A HRSEM morphometrical study on the secretory response of human submandibular serous cells treated in vitro by pentagastrin

In human submandibular glands, saliva production is principally regulated by parasympathetic and sympathetic nerves. Recently, however, Aras & Ekström (2006) and Loy et al. (2008) demonstrated, in rats and human parotid glands respectively, that secretion of parotid glands is induced by gastrointestinal hormones as well. Aim of this work is to study, in human submandibular serous cells, the morphological changes due to the gastrin-analogue pentagastrin with our in vitro technique, and to compare the results with findings obtained in response to autonomic receptors stimulation, as isoproterenol, a β-adrenergic agonist that induces a proteic secretion with little fluid, and carbachol, the pan-muscarinic receptors agonist that stimulates an abundant fluid saliva.
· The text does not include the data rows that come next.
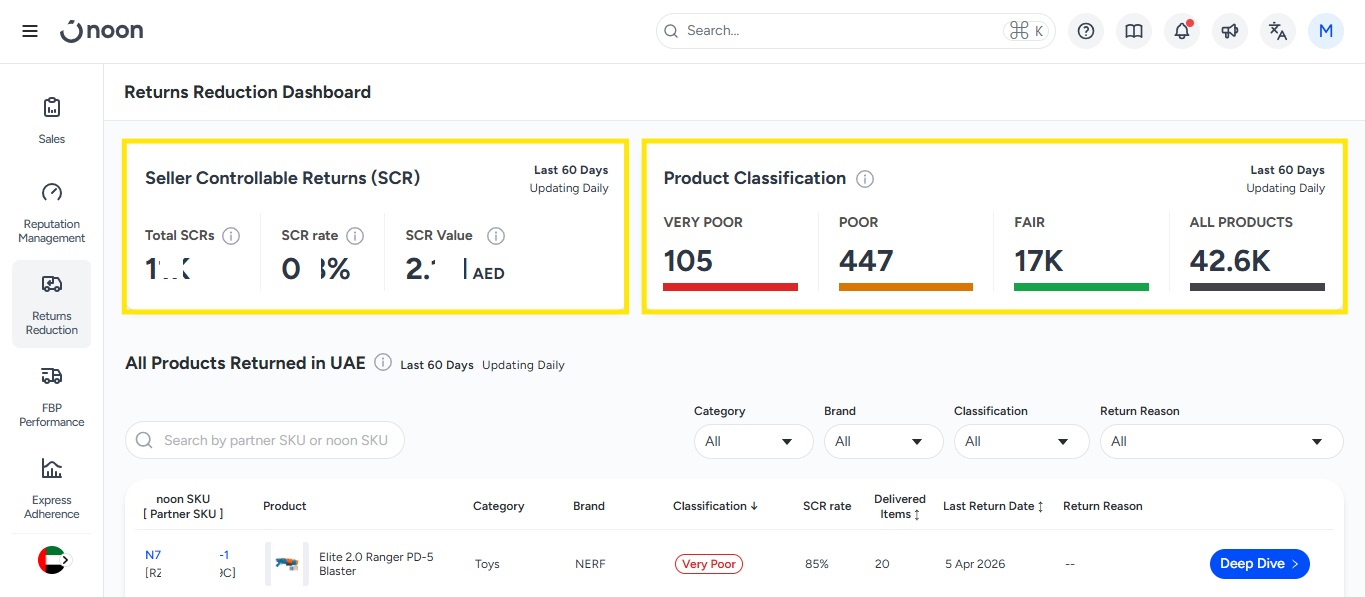This screenshot has height=597, width=1365.
Task: Click the announcements megaphone icon
Action: click(1230, 31)
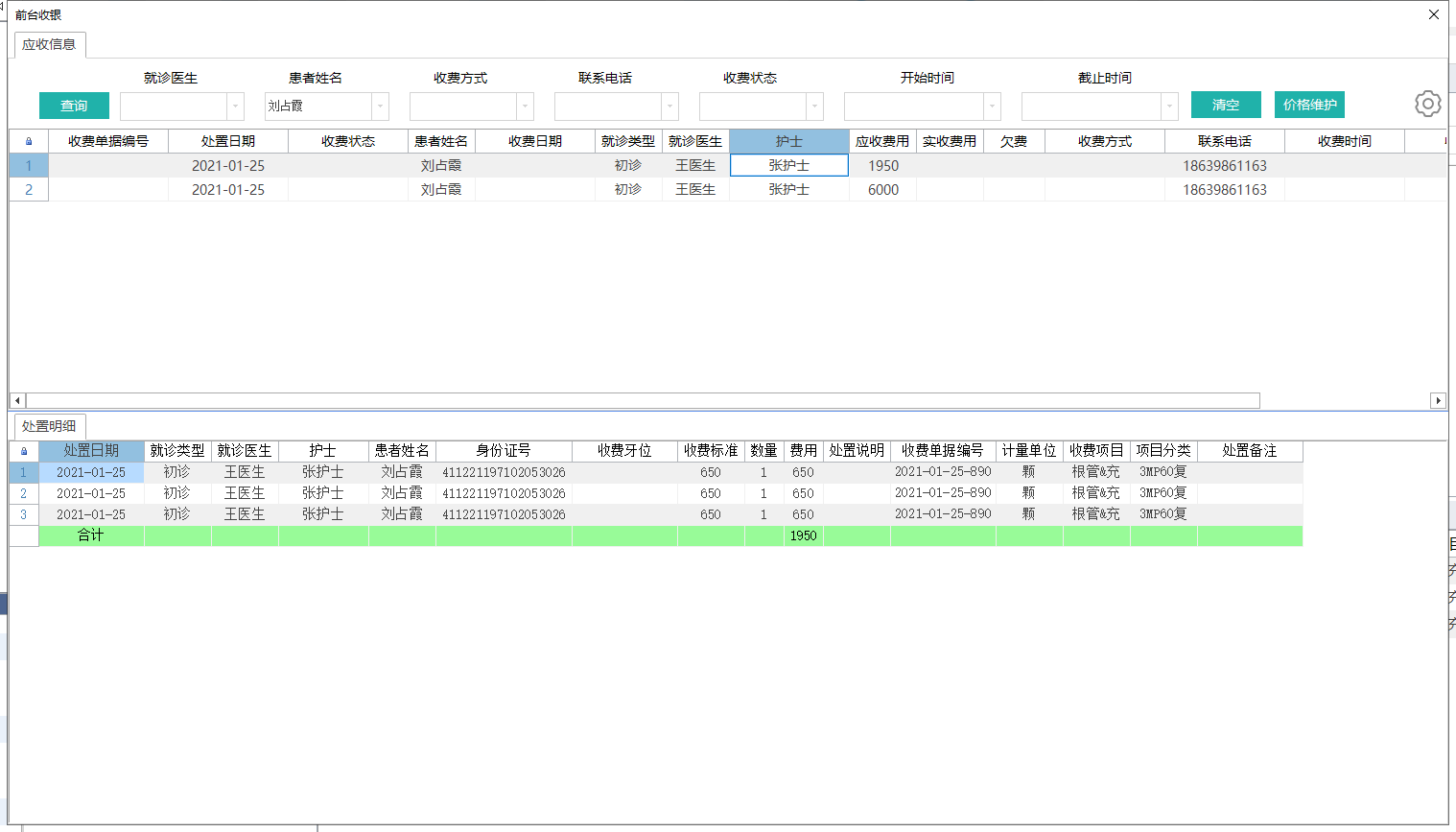Select the row with 应收费用 6000
This screenshot has width=1456, height=832.
coord(882,190)
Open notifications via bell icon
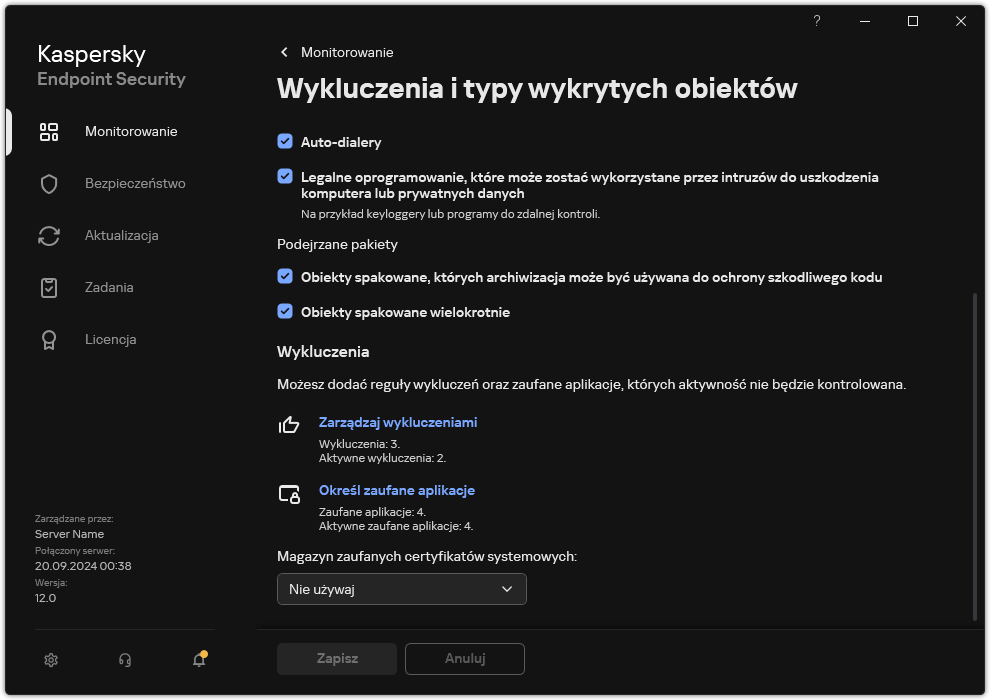This screenshot has height=700, width=990. pyautogui.click(x=197, y=660)
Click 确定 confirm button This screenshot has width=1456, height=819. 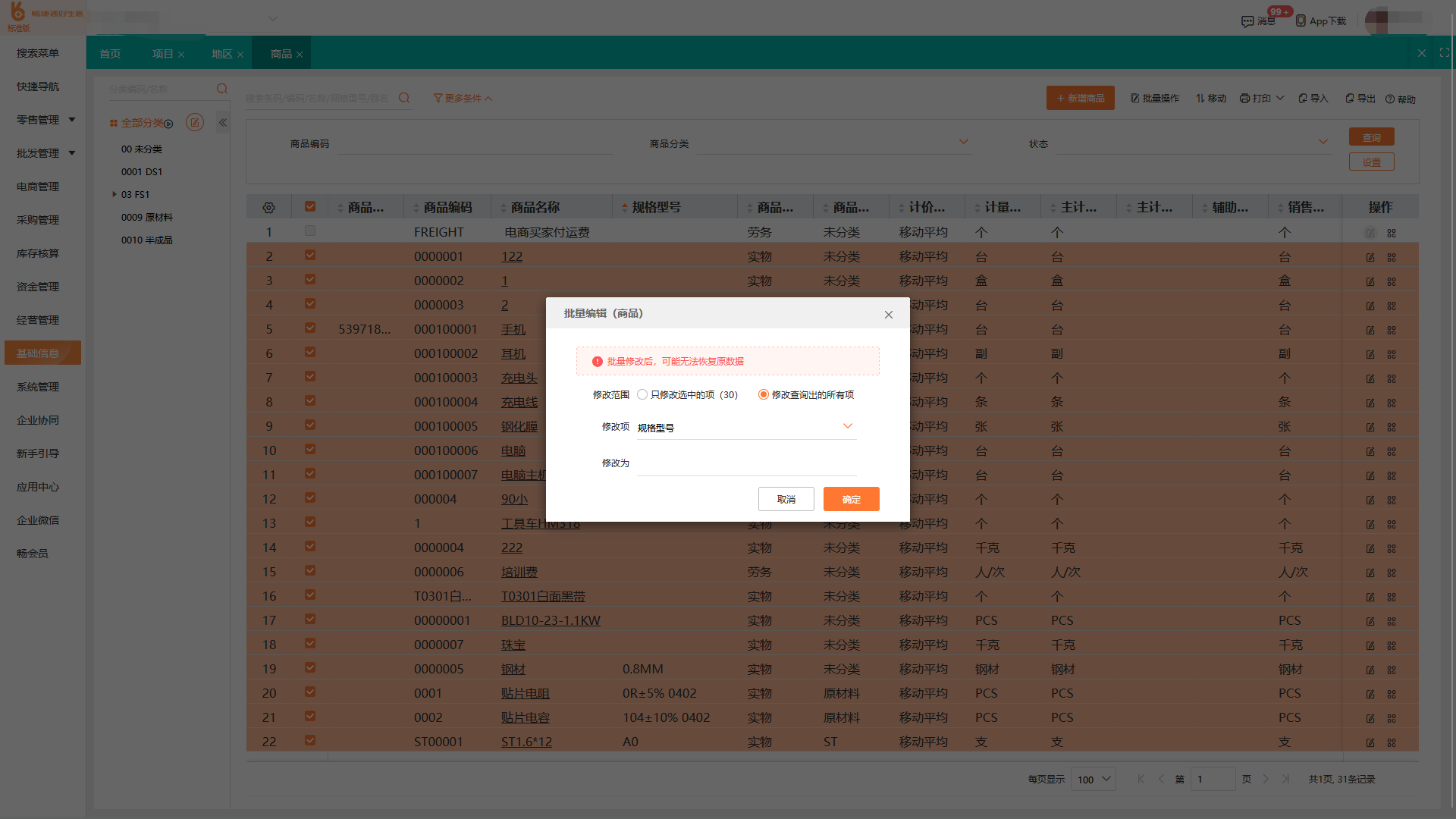[852, 499]
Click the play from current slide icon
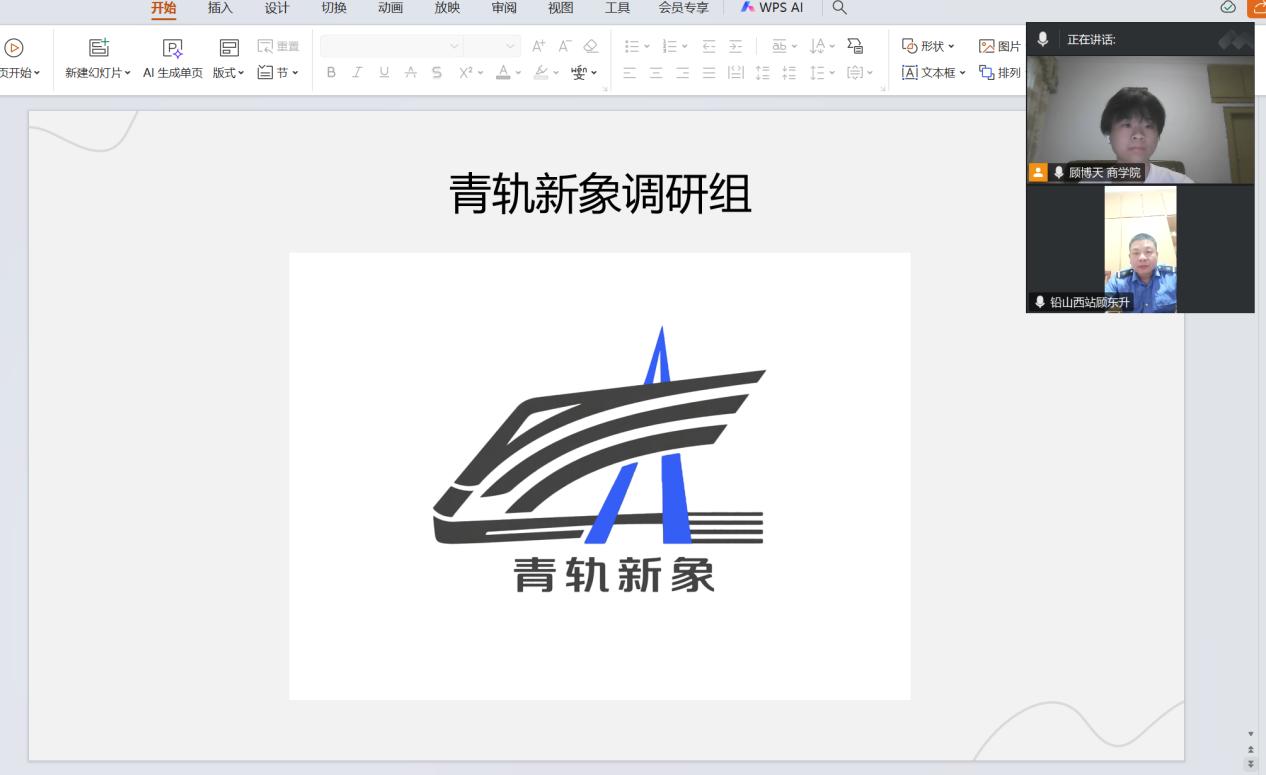1266x775 pixels. pos(14,47)
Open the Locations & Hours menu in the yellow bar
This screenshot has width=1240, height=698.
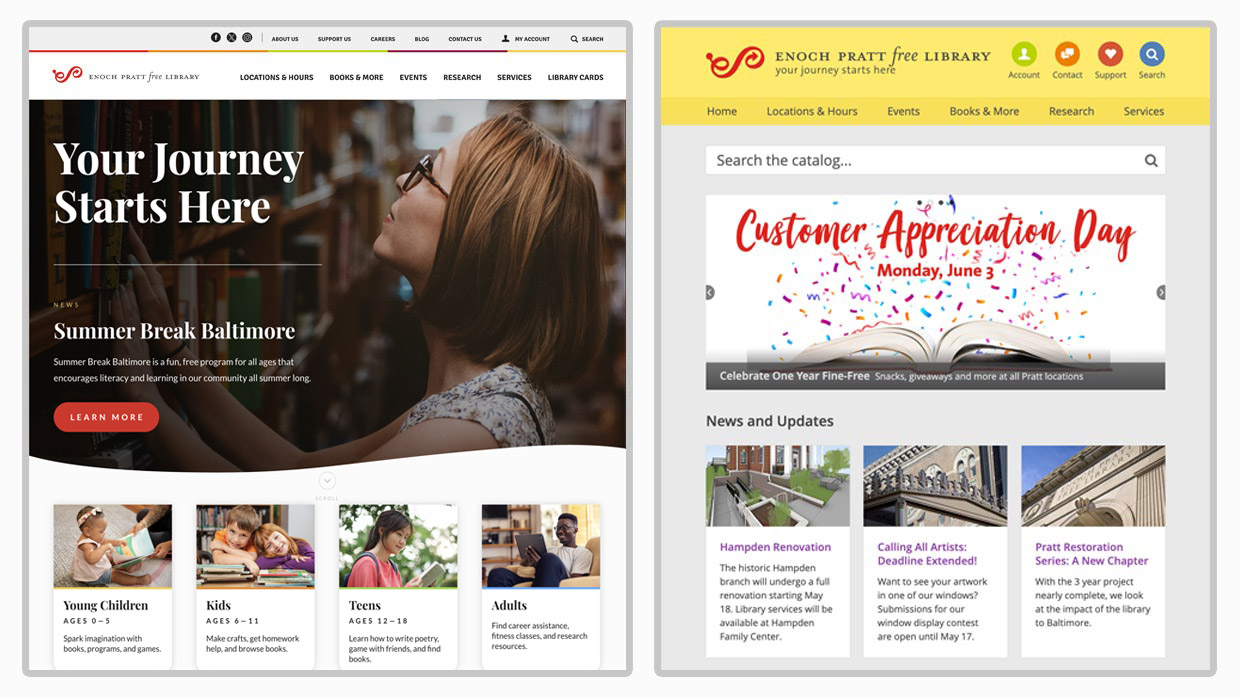point(812,111)
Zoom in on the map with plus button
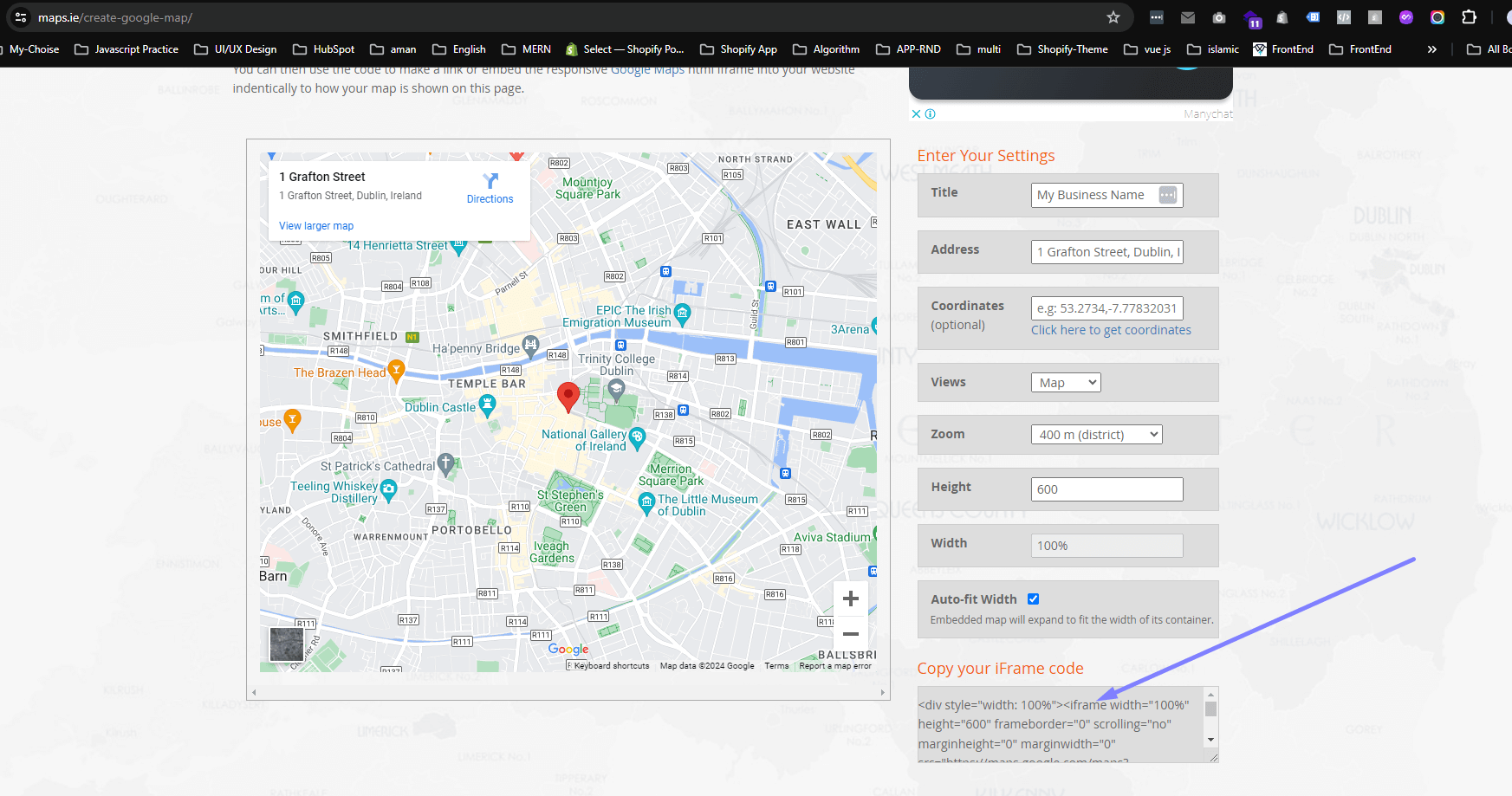The width and height of the screenshot is (1512, 796). pyautogui.click(x=850, y=599)
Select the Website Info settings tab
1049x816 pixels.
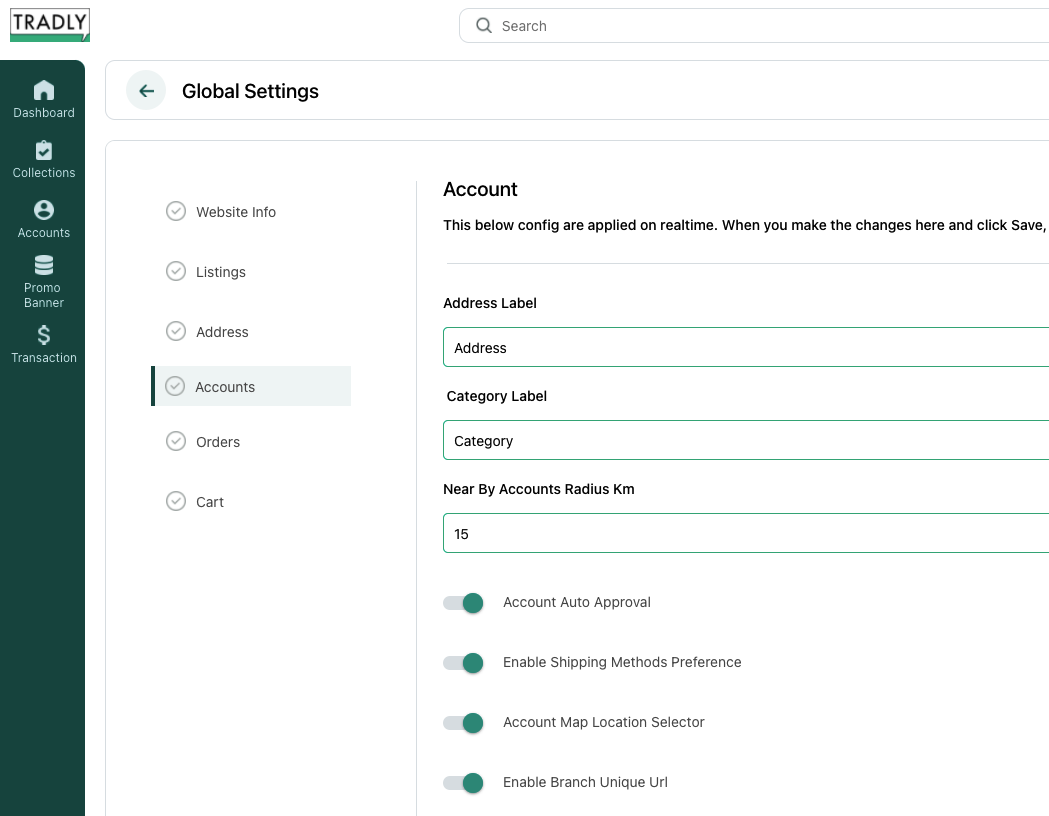tap(235, 212)
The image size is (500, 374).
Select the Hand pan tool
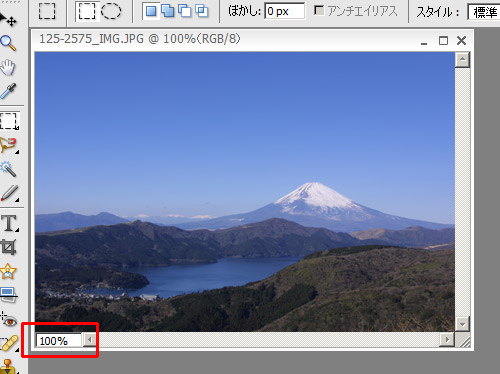click(x=8, y=67)
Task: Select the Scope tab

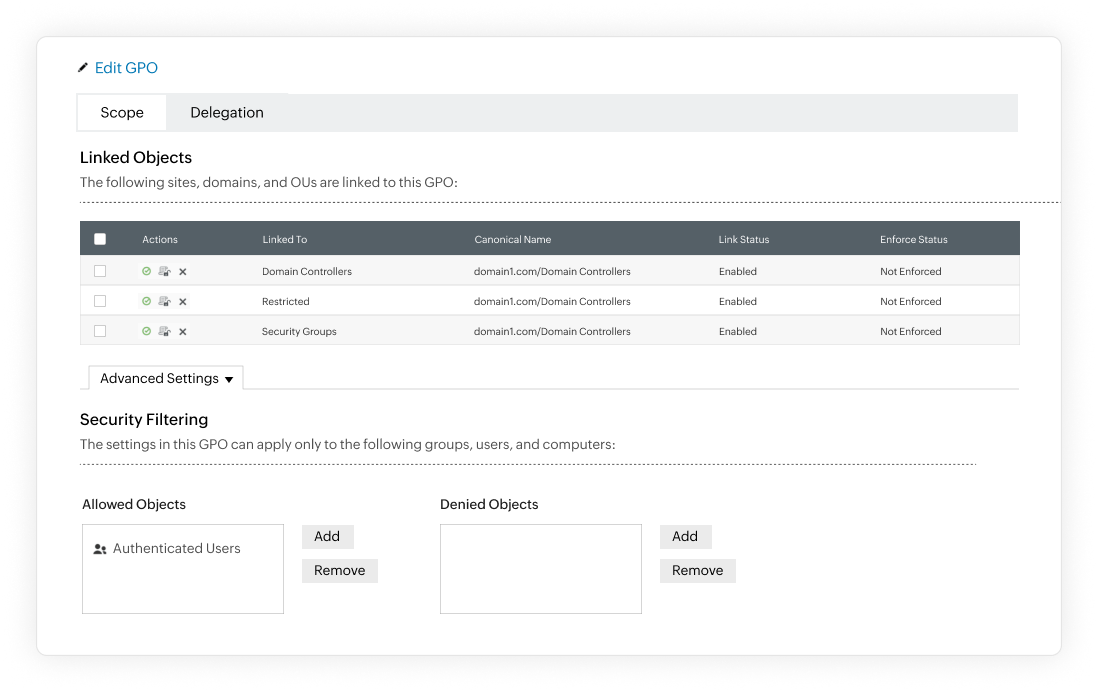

Samples of normal human submandibular glands, obtained at surgery, were stimulated in an oxygenated inorganic medium both with pentagastrin and with other secretagogue drugs. Specimens incubated in the same medium without the drugs served as controls. Samples were then processed for light (LM) and high resolution scanning electron microscopy (HRSEM) according to our modification of the OsO4 maceration method (Riva et al., 1998). After pentagastrin treatment, serous acini show, by LM, a few dilated intercellular canaliculi with sign of exocytosis, while cells are full of secretory granules. To quantify the response we have measured, in HRSEM images, the density of the sign of exocytosis (protrusions), that of microvilli and that of microbuds located in 1 μm2 of the cytoplasmic surface of the canaliculi lumenal membrane, exposed after removal of cellular organelles. Pentagastrin induced a significative reduction of microvilli and an increase of protrusions and microbuds with respect to controls. Since as results from our previous works, these findings are indicative of a secretory stimulation, we conclude that they demonstrate the activity of pentagastrin on salivary secretion. Moreover the fact that no large vacuoles are present, whereas a large number of microbuds possibly related to microexocytosis are seen, suggests that pentagastrin provokes a protein secretion with little fluid.